TASK REQUIREMENTS: Render every line of the entries below as a Markdown table with two columns, "No." for a running row number and "Line" for the line itself. Leave out blank lines.

Extracted records:
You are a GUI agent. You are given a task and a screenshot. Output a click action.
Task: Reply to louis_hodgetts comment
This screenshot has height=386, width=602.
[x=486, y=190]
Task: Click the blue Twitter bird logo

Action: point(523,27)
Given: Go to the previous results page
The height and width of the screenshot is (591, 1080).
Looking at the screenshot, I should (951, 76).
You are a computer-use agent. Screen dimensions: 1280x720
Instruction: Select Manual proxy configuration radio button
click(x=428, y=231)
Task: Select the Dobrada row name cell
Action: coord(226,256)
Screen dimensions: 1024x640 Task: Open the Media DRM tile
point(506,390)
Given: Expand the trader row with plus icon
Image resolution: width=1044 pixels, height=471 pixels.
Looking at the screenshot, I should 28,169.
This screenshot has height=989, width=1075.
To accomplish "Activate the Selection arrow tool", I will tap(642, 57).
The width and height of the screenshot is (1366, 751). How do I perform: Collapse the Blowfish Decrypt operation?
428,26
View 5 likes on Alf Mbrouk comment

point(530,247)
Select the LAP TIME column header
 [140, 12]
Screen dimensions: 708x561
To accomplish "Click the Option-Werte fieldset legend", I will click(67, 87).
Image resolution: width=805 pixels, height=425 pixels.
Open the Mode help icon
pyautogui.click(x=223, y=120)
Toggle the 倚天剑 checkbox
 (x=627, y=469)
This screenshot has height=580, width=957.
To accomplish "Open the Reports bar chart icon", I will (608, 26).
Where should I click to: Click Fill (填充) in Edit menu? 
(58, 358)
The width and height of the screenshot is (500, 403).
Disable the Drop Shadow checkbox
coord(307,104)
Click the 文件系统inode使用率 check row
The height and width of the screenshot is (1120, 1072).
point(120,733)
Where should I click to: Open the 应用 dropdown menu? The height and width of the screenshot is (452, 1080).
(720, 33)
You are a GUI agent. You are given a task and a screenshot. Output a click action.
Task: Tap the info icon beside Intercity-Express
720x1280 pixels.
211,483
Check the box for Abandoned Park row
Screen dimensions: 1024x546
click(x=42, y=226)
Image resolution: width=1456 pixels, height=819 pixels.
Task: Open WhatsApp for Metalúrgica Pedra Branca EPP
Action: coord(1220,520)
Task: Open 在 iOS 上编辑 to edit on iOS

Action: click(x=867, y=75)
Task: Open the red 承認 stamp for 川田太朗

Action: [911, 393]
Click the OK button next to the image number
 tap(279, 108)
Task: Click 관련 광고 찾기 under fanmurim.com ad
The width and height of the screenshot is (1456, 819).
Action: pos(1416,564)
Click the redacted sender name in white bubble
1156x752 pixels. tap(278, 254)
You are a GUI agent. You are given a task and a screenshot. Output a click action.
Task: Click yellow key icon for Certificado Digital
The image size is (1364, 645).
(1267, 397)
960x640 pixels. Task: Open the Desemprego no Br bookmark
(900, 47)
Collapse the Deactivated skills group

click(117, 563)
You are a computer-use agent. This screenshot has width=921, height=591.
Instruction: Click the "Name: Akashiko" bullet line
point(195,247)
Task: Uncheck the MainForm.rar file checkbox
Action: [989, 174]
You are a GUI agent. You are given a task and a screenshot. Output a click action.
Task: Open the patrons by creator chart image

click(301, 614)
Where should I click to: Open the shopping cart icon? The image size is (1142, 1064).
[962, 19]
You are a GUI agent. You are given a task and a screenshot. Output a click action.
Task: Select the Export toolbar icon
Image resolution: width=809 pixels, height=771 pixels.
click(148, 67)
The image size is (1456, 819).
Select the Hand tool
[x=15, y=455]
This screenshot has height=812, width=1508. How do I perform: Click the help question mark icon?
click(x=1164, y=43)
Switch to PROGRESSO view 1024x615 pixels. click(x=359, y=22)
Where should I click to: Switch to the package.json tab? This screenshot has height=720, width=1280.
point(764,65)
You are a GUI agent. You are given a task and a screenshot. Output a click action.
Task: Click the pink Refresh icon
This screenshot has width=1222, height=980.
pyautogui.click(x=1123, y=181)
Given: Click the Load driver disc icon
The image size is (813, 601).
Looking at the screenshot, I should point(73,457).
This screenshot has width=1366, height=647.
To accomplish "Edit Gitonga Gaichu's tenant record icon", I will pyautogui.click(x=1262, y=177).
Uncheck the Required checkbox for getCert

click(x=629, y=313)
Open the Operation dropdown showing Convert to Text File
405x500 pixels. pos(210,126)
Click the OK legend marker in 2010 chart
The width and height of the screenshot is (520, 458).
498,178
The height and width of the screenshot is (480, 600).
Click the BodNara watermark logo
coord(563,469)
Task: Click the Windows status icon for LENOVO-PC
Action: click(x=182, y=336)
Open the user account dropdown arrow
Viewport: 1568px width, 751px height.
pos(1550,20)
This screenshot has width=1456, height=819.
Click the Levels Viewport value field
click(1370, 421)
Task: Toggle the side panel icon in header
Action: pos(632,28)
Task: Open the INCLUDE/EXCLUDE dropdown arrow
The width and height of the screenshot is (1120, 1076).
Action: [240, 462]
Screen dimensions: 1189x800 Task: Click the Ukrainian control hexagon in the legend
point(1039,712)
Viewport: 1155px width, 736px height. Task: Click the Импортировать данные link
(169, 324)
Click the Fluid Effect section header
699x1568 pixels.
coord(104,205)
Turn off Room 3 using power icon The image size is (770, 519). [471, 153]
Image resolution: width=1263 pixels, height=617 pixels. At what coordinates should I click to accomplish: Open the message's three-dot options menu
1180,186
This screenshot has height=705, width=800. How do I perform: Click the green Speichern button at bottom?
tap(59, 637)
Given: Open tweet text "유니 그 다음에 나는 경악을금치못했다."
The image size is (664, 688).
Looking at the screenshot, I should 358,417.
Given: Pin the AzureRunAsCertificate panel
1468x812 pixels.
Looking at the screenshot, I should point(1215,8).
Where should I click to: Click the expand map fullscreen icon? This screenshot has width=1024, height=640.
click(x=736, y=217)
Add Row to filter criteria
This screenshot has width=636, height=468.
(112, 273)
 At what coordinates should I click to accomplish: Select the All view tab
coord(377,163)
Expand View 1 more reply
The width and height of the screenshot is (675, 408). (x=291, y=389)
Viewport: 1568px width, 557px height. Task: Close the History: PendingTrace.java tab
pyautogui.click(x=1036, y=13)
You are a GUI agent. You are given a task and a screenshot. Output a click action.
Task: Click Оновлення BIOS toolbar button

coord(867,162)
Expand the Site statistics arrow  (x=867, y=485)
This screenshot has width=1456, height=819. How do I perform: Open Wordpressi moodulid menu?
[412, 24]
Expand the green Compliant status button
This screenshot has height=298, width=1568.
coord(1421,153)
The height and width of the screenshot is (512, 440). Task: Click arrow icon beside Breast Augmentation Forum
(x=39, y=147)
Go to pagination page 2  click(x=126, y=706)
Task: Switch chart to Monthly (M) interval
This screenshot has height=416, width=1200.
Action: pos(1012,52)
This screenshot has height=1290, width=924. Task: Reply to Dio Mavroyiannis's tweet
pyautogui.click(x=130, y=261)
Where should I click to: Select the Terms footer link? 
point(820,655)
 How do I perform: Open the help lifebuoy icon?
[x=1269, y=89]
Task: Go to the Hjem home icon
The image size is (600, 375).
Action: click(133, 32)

EXERCISE RESULT:
| No. | Line |
|---|---|
| 1 | You are a GUI agent. You are given a task and a screenshot. Output a click action. |
| 2 | Task: Reply to louis_hodgetts comment |
| 3 | This screenshot has height=386, width=602. |
| 4 | [x=486, y=190] |
| 5 | Task: Click the blue Twitter bird logo |
| 6 | Action: point(523,27) |
| 7 | Given: Go to the previous results page |
| 8 | The height and width of the screenshot is (591, 1080). |
| 9 | Looking at the screenshot, I should (951, 76). |
| 10 | You are a computer-use agent. Screen dimensions: 1280x720 |
| 11 | Instruction: Select Manual proxy configuration radio button |
| 12 | click(x=428, y=231) |
| 13 | Task: Select the Dobrada row name cell |
| 14 | Action: coord(226,256) |
| 15 | Screen dimensions: 1024x640 Task: Open the Media DRM tile |
| 16 | point(506,390) |
| 17 | Given: Expand the trader row with plus icon |
| 18 | Image resolution: width=1044 pixels, height=471 pixels. |
| 19 | Looking at the screenshot, I should 28,169. |
| 20 | This screenshot has height=989, width=1075. |
| 21 | To accomplish "Activate the Selection arrow tool", I will tap(642, 57). |
| 22 | The width and height of the screenshot is (1366, 751). How do I perform: Collapse the Blowfish Decrypt operation? |
| 23 | 428,26 |
| 24 | View 5 likes on Alf Mbrouk comment |
| 25 | point(530,247) |
| 26 | Select the LAP TIME column header |
| 27 |  [140, 12] |
| 28 | Screen dimensions: 708x561 |
| 29 | To accomplish "Click the Option-Werte fieldset legend", I will click(67, 87). |
| 30 | Image resolution: width=805 pixels, height=425 pixels. |
| 31 | Open the Mode help icon |
| 32 | pyautogui.click(x=223, y=120) |
| 33 | Toggle the 倚天剑 checkbox |
| 34 |  (x=627, y=469) |
| 35 | This screenshot has height=580, width=957. |
| 36 | To accomplish "Open the Reports bar chart icon", I will (608, 26). |
| 37 | Where should I click to: Click Fill (填充) in Edit menu?  |
| 38 | (58, 358) |
| 39 | The width and height of the screenshot is (500, 403). |
| 40 | Disable the Drop Shadow checkbox |
| 41 | coord(307,104) |
| 42 | Click the 文件系统inode使用率 check row |
| 43 | The height and width of the screenshot is (1120, 1072). |
| 44 | point(120,733) |
| 45 | Where should I click to: Open the 应用 dropdown menu? The height and width of the screenshot is (452, 1080). |
| 46 | (720, 33) |
| 47 | You are a GUI agent. You are given a task and a screenshot. Output a click action. |
| 48 | Task: Tap the info icon beside Intercity-Express |
| 49 | 720x1280 pixels. |
| 50 | 211,483 |
| 51 | Check the box for Abandoned Park row |
| 52 | Screen dimensions: 1024x546 |
| 53 | click(x=42, y=226) |
| 54 | Image resolution: width=1456 pixels, height=819 pixels. |
| 55 | Task: Open WhatsApp for Metalúrgica Pedra Branca EPP |
| 56 | Action: coord(1220,520) |
| 57 | Task: Open 在 iOS 上编辑 to edit on iOS |
| 58 | Action: click(x=867, y=75) |
| 59 | Task: Open the red 承認 stamp for 川田太朗 |
| 60 | Action: [911, 393] |
| 61 | Click the OK button next to the image number |
| 62 |  tap(279, 108) |
| 63 | Task: Click 관련 광고 찾기 under fanmurim.com ad |
| 64 | The width and height of the screenshot is (1456, 819). |
| 65 | Action: pos(1416,564) |
| 66 | Click the redacted sender name in white bubble |
| 67 | 1156x752 pixels. tap(278, 254) |
| 68 | You are a GUI agent. You are given a task and a screenshot. Output a click action. |
| 69 | Task: Click yellow key icon for Certificado Digital |
| 70 | The image size is (1364, 645). |
| 71 | (1267, 397) |
| 72 | 960x640 pixels. Task: Open the Desemprego no Br bookmark |
| 73 | (900, 47) |
| 74 | Collapse the Deactivated skills group |
| 75 | click(117, 563) |
| 76 | You are a computer-use agent. This screenshot has width=921, height=591. |
| 77 | Instruction: Click the "Name: Akashiko" bullet line |
| 78 | point(195,247) |
| 79 | Task: Uncheck the MainForm.rar file checkbox |
| 80 | Action: [989, 174] |
| 81 | You are a GUI agent. You are given a task and a screenshot. Output a click action. |
| 82 | Task: Open the patrons by creator chart image |
| 83 | click(301, 614) |
| 84 | Where should I click to: Open the shopping cart icon? The image size is (1142, 1064). |
| 85 | [962, 19] |
| 86 | You are a GUI agent. You are given a task and a screenshot. Output a click action. |
| 87 | Task: Select the Export toolbar icon |
| 88 | Image resolution: width=809 pixels, height=771 pixels. |
| 89 | click(148, 67) |
| 90 | The image size is (1456, 819). |
| 91 | Select the Hand tool |
| 92 | [x=15, y=455] |
| 93 | This screenshot has height=812, width=1508. How do I perform: Click the help question mark icon? |
| 94 | click(x=1164, y=43) |
| 95 | Switch to PROGRESSO view 1024x615 pixels. click(x=359, y=22) |
| 96 | Where should I click to: Switch to the package.json tab? This screenshot has height=720, width=1280. |
| 97 | point(764,65) |
| 98 | You are a GUI agent. You are given a task and a screenshot. Output a click action. |
| 99 | Task: Click the pink Refresh icon |
| 100 | This screenshot has width=1222, height=980. |
| 101 | pyautogui.click(x=1123, y=181) |
| 102 | Given: Click the Load driver disc icon |
| 103 | The image size is (813, 601). |
| 104 | Looking at the screenshot, I should point(73,457). |
| 105 | This screenshot has width=1366, height=647. |
| 106 | To accomplish "Edit Gitonga Gaichu's tenant record icon", I will pyautogui.click(x=1262, y=177). |
| 107 | Uncheck the Required checkbox for getCert |
| 108 | click(x=629, y=313) |
| 109 | Open the Operation dropdown showing Convert to Text File |
| 110 | 405x500 pixels. pos(210,126) |
| 111 | Click the OK legend marker in 2010 chart |
| 112 | The width and height of the screenshot is (520, 458). |
| 113 | 498,178 |
| 114 | The height and width of the screenshot is (480, 600). |
| 115 | Click the BodNara watermark logo |
| 116 | coord(563,469) |
| 117 | Task: Click the Windows status icon for LENOVO-PC |
| 118 | Action: click(x=182, y=336) |
| 119 | Open the user account dropdown arrow |
| 120 | Viewport: 1568px width, 751px height. |
| 121 | pos(1550,20) |
| 122 | This screenshot has width=1456, height=819. |
| 123 | Click the Levels Viewport value field |
| 124 | click(1370, 421) |
| 125 | Task: Toggle the side panel icon in header |
| 126 | Action: pos(632,28) |
| 127 | Task: Open the INCLUDE/EXCLUDE dropdown arrow |
| 128 | The width and height of the screenshot is (1120, 1076). |
| 129 | Action: [240, 462] |
| 130 | Screen dimensions: 1189x800 Task: Click the Ukrainian control hexagon in the legend |
| 131 | point(1039,712) |
| 132 | Viewport: 1155px width, 736px height. Task: Click the Импортировать данные link |
| 133 | (169, 324) |
| 134 | Click the Fluid Effect section header |
| 135 | 699x1568 pixels. |
| 136 | coord(104,205) |
| 137 | Turn off Room 3 using power icon The image size is (770, 519). [471, 153] |
| 138 | Image resolution: width=1263 pixels, height=617 pixels. At what coordinates should I click to accomplish: Open the message's three-dot options menu |
| 139 | 1180,186 |
| 140 | This screenshot has height=705, width=800. How do I perform: Click the green Speichern button at bottom? |
| 141 | tap(59, 637) |
| 142 | Given: Open tweet text "유니 그 다음에 나는 경악을금치못했다." |
| 143 | The image size is (664, 688). |
| 144 | Looking at the screenshot, I should 358,417. |
| 145 | Given: Pin the AzureRunAsCertificate panel |
| 146 | 1468x812 pixels. |
| 147 | Looking at the screenshot, I should point(1215,8). |
| 148 | Where should I click to: Click the expand map fullscreen icon? This screenshot has width=1024, height=640. |
| 149 | click(x=736, y=217) |
| 150 | Add Row to filter criteria |
| 151 | This screenshot has width=636, height=468. |
| 152 | (112, 273) |
| 153 |  At what coordinates should I click to accomplish: Select the All view tab |
| 154 | coord(377,163) |
| 155 | Expand View 1 more reply |
| 156 | The width and height of the screenshot is (675, 408). (x=291, y=389) |
| 157 | Viewport: 1568px width, 557px height. Task: Close the History: PendingTrace.java tab |
| 158 | pyautogui.click(x=1036, y=13) |
| 159 | You are a GUI agent. You are given a task and a screenshot. Output a click action. |
| 160 | Task: Click Оновлення BIOS toolbar button |
| 161 | coord(867,162) |
| 162 | Expand the Site statistics arrow  (x=867, y=485) |
| 163 | This screenshot has width=1456, height=819. How do I perform: Open Wordpressi moodulid menu? |
| 164 | [412, 24] |
| 165 | Expand the green Compliant status button |
| 166 | This screenshot has height=298, width=1568. |
| 167 | coord(1421,153) |
| 168 | The height and width of the screenshot is (512, 440). Task: Click arrow icon beside Breast Augmentation Forum |
| 169 | (x=39, y=147) |
| 170 | Go to pagination page 2  click(x=126, y=706) |
| 171 | Task: Switch chart to Monthly (M) interval |
| 172 | This screenshot has height=416, width=1200. |
| 173 | Action: pos(1012,52) |
| 174 | This screenshot has height=1290, width=924. Task: Reply to Dio Mavroyiannis's tweet |
| 175 | pyautogui.click(x=130, y=261) |
| 176 | Where should I click to: Select the Terms footer link?  |
| 177 | point(820,655) |
| 178 |  How do I perform: Open the help lifebuoy icon? |
| 179 | [x=1269, y=89] |
| 180 | Task: Go to the Hjem home icon |
| 181 | The image size is (600, 375). |
| 182 | Action: click(133, 32) |